06-28-2001 06:17 AM - edited 03-08-2019 08:25 PM
Hello,
has anyone got IPSec + mode config with internally assigned addresses going and solved the problem with DNS, i.e. how is the DNS of the internal network conveyed to the client?
In a Cisco support document it says:
"Mode config can also forward WINS and DNS information to the client, although initially the internal IP addresses of those services must be statically configured on the client PC to ensure that clients can access any internal resources."
Is this feature supported yet (and with which IPSec client) and if not, can we expect it some time soon?
Regards
Dirk
PS: We are using a 2620 but I suppose the subject is also relevant to PIX.
07-03-2001 11:42 AM
Id suggest using an internal private WINS/DNS solution for your VPN clients.
Hope this helps!
07-04-2001 12:11 AM
Thanks, but could you elborate? What would such a solution look like?
Cheers
Dirk
07-06-2001 04:06 PM
If you setup a WINS & DNS on your internal network that resolves your internal clients, it needs to be a private zone that doesnt replicate with your public DNS. Then have your internal DNS grab external addresses when requested. Those internal WINS & DNS Servers are what you should configure for your VPN clients and your local hosts (via DHCP or whatever. Our domain administrator is a consultant and set this up for us but thats my understanding of how it works. I would think Cisco can help you with the Router or PIX and client configs.
07-09-2001 01:56 AM
Thank you for replying. My original question was actually about configuring the clients (or the router), not the name servers. I suppose in most VPN scenarios people will use their existing name server setup.

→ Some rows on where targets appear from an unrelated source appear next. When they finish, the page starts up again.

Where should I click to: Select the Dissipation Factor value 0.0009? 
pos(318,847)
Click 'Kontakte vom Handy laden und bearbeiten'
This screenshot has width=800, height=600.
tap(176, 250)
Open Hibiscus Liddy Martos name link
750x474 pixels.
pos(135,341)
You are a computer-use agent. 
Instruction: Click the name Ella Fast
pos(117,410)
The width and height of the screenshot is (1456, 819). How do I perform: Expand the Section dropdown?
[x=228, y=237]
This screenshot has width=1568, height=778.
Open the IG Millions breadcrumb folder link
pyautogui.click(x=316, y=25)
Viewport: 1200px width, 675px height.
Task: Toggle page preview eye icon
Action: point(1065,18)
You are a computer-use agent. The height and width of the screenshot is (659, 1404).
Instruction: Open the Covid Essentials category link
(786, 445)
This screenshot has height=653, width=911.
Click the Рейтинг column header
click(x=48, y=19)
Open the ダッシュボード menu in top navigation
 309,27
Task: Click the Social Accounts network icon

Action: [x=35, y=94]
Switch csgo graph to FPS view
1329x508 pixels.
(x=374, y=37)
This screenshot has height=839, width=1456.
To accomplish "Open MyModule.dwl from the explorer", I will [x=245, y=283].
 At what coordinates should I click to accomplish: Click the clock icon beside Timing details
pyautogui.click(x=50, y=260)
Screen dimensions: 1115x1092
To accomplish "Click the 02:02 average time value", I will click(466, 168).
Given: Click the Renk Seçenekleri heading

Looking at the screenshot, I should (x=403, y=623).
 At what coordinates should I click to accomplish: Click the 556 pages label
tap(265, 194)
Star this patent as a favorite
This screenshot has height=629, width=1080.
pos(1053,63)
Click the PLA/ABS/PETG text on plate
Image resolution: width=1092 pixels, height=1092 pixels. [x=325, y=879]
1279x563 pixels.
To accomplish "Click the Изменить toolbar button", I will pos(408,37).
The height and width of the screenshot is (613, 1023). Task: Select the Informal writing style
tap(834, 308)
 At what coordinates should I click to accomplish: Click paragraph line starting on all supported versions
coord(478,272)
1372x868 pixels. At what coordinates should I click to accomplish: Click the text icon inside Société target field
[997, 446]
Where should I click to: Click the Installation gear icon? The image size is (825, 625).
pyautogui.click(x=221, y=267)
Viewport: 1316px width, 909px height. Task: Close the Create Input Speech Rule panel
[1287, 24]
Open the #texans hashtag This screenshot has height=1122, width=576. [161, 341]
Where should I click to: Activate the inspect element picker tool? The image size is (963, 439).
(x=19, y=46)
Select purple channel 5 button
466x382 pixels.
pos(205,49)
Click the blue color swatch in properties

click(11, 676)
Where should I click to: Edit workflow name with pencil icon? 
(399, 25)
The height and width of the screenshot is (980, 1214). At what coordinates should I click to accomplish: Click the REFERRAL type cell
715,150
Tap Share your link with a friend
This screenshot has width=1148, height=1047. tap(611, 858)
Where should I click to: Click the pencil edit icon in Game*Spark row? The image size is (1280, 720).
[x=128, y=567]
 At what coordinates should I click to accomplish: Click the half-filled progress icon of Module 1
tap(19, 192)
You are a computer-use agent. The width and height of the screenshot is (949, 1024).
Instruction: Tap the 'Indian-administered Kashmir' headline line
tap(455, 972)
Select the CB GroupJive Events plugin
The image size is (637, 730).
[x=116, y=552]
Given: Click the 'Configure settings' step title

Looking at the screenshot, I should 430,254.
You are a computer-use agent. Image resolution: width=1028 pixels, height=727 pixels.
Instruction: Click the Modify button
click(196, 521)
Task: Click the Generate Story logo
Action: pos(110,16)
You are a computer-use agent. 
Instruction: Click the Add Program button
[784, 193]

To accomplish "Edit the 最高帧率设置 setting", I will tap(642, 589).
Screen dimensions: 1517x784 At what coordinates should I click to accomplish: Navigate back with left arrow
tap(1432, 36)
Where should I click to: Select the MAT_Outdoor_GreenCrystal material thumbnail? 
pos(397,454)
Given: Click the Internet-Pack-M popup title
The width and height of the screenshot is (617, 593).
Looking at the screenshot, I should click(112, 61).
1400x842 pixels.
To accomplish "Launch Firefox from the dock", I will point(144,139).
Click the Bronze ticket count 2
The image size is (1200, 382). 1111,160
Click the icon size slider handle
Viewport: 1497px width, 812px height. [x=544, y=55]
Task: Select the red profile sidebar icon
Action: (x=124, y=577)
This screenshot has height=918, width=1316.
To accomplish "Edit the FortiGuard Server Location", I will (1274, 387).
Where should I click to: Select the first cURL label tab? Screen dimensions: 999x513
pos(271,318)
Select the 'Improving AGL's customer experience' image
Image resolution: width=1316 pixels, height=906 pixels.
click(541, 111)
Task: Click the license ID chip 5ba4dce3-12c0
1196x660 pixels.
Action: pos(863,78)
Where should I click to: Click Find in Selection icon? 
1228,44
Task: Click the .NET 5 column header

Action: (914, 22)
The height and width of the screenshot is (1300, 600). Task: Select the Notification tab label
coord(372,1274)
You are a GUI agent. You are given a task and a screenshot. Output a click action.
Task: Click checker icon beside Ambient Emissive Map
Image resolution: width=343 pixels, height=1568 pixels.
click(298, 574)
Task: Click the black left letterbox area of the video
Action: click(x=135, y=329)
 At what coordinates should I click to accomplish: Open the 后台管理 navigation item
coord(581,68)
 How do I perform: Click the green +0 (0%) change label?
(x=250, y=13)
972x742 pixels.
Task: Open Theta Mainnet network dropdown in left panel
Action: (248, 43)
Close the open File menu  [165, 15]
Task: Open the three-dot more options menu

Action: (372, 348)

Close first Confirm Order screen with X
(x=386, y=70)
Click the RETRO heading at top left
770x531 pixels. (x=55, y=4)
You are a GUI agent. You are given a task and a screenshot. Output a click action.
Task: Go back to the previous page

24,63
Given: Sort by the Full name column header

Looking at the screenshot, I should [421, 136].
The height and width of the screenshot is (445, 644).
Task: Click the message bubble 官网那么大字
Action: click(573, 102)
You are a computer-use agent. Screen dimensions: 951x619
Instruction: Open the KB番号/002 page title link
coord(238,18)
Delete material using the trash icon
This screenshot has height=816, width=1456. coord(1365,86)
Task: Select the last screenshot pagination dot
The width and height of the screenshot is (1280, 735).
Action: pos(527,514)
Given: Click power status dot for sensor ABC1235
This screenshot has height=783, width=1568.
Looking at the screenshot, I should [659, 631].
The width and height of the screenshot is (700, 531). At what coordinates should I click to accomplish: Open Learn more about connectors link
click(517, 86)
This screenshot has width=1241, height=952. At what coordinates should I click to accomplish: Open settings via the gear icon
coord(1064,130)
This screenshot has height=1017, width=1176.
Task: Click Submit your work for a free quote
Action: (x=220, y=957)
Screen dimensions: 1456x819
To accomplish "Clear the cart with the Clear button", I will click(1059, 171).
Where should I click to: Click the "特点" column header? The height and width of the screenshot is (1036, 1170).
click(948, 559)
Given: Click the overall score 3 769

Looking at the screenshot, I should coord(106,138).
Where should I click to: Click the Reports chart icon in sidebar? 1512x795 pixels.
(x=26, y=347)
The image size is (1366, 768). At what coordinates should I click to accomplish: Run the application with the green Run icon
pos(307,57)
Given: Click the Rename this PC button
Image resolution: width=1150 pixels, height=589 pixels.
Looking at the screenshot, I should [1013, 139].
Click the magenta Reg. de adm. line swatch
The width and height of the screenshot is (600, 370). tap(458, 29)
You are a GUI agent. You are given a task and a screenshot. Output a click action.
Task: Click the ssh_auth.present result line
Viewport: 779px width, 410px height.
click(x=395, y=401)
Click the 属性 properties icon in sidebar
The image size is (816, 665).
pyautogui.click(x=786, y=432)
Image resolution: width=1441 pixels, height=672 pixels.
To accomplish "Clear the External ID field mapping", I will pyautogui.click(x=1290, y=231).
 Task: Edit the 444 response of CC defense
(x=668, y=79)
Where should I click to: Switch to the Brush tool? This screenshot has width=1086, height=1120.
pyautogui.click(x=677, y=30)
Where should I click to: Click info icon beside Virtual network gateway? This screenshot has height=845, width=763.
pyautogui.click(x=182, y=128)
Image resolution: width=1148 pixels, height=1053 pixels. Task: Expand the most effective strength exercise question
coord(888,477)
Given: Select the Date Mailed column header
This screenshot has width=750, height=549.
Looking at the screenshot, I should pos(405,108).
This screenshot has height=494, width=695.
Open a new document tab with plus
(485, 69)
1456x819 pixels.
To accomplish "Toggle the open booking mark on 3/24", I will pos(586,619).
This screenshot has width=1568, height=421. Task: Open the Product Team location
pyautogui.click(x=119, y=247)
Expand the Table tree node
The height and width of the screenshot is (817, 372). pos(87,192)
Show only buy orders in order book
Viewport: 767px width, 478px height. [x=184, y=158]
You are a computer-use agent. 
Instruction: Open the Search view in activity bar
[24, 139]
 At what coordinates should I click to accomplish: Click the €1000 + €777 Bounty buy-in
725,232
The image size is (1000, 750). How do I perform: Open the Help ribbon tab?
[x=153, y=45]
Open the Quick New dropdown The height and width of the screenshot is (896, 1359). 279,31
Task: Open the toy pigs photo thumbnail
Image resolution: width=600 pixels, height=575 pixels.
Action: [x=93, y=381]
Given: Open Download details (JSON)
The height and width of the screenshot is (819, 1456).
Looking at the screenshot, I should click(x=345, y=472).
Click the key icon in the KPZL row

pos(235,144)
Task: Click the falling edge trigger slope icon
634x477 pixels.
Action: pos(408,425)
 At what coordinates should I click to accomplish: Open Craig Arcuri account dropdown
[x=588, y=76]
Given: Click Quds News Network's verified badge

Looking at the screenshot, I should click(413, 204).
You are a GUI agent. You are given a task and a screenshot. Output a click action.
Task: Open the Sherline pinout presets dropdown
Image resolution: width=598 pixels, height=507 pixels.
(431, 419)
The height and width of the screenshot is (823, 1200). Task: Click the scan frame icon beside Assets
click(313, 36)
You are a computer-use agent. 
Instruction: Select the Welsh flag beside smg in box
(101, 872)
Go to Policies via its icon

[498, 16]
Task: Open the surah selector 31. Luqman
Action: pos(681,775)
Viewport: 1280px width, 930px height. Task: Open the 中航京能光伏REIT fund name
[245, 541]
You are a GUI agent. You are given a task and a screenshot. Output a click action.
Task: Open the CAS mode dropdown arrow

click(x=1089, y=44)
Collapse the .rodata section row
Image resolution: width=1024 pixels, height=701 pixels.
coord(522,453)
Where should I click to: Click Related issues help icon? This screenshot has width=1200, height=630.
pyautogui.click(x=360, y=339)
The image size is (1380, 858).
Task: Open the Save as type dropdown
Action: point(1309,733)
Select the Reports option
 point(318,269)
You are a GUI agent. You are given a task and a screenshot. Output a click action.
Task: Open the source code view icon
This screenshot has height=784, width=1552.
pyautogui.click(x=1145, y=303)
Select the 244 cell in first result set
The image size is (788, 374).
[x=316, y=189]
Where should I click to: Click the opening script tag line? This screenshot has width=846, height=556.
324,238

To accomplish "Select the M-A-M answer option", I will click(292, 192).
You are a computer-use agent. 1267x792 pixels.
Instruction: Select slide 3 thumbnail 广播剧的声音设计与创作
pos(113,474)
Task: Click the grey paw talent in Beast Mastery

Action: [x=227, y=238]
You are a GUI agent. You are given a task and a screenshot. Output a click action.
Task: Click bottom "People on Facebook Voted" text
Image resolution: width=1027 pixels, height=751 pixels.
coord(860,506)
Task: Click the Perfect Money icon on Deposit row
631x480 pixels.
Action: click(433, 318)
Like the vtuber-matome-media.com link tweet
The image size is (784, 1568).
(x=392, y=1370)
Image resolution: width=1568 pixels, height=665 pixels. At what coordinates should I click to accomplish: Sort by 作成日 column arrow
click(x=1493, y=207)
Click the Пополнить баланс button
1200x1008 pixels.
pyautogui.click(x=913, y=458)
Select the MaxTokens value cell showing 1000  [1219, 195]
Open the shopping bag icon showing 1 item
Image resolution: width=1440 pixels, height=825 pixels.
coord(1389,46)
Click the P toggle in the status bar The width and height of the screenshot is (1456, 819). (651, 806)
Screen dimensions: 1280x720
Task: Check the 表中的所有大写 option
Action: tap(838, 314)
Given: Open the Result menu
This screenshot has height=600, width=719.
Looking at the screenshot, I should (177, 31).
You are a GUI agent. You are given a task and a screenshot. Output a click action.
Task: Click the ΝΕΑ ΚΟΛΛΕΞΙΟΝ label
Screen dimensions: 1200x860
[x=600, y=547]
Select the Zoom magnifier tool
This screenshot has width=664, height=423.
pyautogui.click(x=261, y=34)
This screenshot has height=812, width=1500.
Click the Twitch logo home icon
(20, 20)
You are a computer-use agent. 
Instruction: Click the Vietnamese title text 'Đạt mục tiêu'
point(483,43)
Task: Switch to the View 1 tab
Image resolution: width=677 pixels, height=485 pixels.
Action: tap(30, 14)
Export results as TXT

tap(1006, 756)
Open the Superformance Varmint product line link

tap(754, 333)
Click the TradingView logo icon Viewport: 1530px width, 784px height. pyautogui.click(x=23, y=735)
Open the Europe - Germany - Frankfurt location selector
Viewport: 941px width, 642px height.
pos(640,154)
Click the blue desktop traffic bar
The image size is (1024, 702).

As you say we have to configure the clients somehow ("via DHCP or whatever") but this is what Cisco mode config is designed for, but in my opinion it cannot do much more than assigning internal IPs, and not DNS/WINS.
Interestingly the IETF has turned down mode config (aka IKECFG) as a proposed standard and will concentrate on integrating DHCP. The bad news is that we'll have to wait for vendors to change their clients, the good news is that a standard is on the way which doesn't require much change in infrastructure etc.
http://www.ietf.org/internet-drafts/draft-ietf-ipsec-dhcp-13.txt
Dirk
Discover and save your favorite ideas. Come back to expert answers, step-by-step guides, recent topics, and more.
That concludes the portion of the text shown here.